Task brief:
Please give these lines again with "GUI agent" changed to "interface agent" everywhere it occurs, leaving everything else unchanged.

Listed records:
______

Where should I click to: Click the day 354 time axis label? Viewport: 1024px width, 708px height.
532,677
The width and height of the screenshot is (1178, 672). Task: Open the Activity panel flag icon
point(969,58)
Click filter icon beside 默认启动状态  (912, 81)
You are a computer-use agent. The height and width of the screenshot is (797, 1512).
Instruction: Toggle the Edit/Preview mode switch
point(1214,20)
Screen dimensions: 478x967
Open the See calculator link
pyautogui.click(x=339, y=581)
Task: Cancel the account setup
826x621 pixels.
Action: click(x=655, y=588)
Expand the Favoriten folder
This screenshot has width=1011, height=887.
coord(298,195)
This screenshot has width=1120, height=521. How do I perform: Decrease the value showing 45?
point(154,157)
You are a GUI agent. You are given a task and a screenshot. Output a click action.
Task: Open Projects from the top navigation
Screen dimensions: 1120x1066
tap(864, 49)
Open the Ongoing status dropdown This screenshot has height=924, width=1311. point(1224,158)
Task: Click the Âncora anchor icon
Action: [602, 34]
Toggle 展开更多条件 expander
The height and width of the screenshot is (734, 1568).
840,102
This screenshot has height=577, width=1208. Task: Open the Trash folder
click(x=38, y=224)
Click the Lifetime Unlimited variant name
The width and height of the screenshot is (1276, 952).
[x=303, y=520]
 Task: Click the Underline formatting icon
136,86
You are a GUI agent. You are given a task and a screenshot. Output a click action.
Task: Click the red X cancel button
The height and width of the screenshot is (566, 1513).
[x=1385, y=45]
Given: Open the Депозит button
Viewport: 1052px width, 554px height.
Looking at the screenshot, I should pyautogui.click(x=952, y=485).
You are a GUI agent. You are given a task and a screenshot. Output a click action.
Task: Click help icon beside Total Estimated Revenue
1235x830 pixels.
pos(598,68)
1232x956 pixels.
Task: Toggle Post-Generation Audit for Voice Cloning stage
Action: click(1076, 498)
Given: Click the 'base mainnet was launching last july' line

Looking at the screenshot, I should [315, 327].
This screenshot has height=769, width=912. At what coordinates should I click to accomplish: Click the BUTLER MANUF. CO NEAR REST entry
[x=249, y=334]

______

Exercise response:
Where should I click to: Click the day 354 time axis label? Viewport: 1024px width, 708px height.
532,677
The width and height of the screenshot is (1178, 672). Task: Open the Activity panel flag icon
point(969,58)
Click filter icon beside 默认启动状态  (912, 81)
You are a computer-use agent. The height and width of the screenshot is (797, 1512).
Instruction: Toggle the Edit/Preview mode switch
point(1214,20)
Screen dimensions: 478x967
Open the See calculator link
pyautogui.click(x=339, y=581)
Task: Cancel the account setup
826x621 pixels.
Action: click(x=655, y=588)
Expand the Favoriten folder
This screenshot has width=1011, height=887.
coord(298,195)
This screenshot has width=1120, height=521. How do I perform: Decrease the value showing 45?
point(154,157)
You are a interface agent. You are given a task and a screenshot. Output a click action.
Task: Open Projects from the top navigation
Screen dimensions: 1120x1066
tap(864, 49)
Open the Ongoing status dropdown This screenshot has height=924, width=1311. point(1224,158)
Task: Click the Âncora anchor icon
Action: [602, 34]
Toggle 展开更多条件 expander
The height and width of the screenshot is (734, 1568).
840,102
This screenshot has height=577, width=1208. Task: Open the Trash folder
click(x=38, y=224)
Click the Lifetime Unlimited variant name
The width and height of the screenshot is (1276, 952).
[x=303, y=520]
 Task: Click the Underline formatting icon
136,86
You are a interface agent. You are given a task and a screenshot. Output a click action.
Task: Click the red X cancel button
The height and width of the screenshot is (566, 1513).
[x=1385, y=45]
Given: Open the Депозит button
Viewport: 1052px width, 554px height.
Looking at the screenshot, I should pyautogui.click(x=952, y=485).
You are a interface agent. You are given a task and a screenshot. Output a click action.
Task: Click help icon beside Total Estimated Revenue
1235x830 pixels.
pos(598,68)
1232x956 pixels.
Task: Toggle Post-Generation Audit for Voice Cloning stage
Action: click(1076, 498)
Given: Click the 'base mainnet was launching last july' line

Looking at the screenshot, I should [315, 327].
This screenshot has height=769, width=912. At what coordinates should I click to accomplish: Click the BUTLER MANUF. CO NEAR REST entry
[x=249, y=334]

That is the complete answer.